▸ **Enunciado A**:
Convierte en un CSV de dos columnas, tarea y valor, todas las filas desde la primera hasta la que contiene "Action: click(234, 532)", ambas incluidas. Pon una línea por fila con su texto y su respuesta, cada uno en un campo entre comillas y con los saltos de línea cambiados por espacios.
--*--
Pero es la otra dimensión antidemocrática la que ahora nos ocupa, y preocupa; aquella que tiene que ver con los términos que el neoliberalismo define para la lucha política con sus contrarios. Y, aunque mucho de lo que señalemos a continuación puede ser perfectamente aplicado a la lucha partidaria, queremos centrarnos más en cómo se da ésta en cuanto a la relación que establece con el sindicalismo y su obsesión por su destrucción. De hecho, siempre ha considerado la posible fuerza de los sindicatos como un obstáculo mayor en sus fines e intereses de dominio absoluto que los propios partidos políticos tradicionales del sistema; de ahí precisamente su fijación en la eliminación y destrucción del sindicalismo.
--*--
▸ **Enunciado B**:
Reproduce palabra por palabra el fragmento sobre el neoliberalismo y el sindicalismo.

▸ **Datos registrados**:
--*--
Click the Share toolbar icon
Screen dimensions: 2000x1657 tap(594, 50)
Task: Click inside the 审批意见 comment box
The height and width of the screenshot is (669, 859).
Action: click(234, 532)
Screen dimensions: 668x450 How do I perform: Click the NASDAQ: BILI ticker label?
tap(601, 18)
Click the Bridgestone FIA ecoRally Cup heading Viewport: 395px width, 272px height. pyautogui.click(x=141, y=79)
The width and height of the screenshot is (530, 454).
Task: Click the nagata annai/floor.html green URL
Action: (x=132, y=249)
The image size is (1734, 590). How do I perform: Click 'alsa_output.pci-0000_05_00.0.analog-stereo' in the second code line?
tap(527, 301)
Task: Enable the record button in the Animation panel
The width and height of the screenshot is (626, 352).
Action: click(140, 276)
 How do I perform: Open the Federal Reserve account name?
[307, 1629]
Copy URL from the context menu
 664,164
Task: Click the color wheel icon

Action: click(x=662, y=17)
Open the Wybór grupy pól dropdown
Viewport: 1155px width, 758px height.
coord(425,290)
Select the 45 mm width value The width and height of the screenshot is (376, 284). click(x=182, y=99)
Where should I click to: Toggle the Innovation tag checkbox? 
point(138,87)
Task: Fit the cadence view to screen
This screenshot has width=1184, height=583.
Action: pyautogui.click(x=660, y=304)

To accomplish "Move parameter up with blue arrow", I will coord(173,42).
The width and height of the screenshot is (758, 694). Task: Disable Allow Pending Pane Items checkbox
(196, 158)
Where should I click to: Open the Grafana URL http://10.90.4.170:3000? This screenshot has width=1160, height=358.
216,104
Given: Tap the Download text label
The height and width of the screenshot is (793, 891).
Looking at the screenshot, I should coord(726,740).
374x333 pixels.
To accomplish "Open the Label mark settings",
--*--
▸ **Resultado del ejercicio A**:
tarea,valor
"Click the Share toolbar icon","Screen dimensions: 2000x1657 tap(594, 50)"
"Task: Click inside the 审批意见 comment box The height and width of the screenshot is (669, 859).","Action: click(234, 532)"

▸ **Resultado del ejercicio B**:
Pero es la otra dimensión antidemocrática la que ahora nos ocupa, y preocupa; aquella que tiene que ver con los términos que el neoliberalismo define para la lucha política con sus contrarios. Y, aunque mucho de lo que señalemos a continuación puede ser perfectamente aplicado a la lucha partidaria, queremos centrarnos más en cómo se da ésta en cuanto a la relación que establece con el sindicalismo y su obsesión por su destrucción. De hecho, siempre ha considerado la posible fuerza de los sindicatos como un obstáculo mayor en sus fines e intereses de dominio absoluto que los propios partidos políticos tradicionales del sistema; de ahí precisamente su fijación en la eliminación y destrucción del sindicalismo.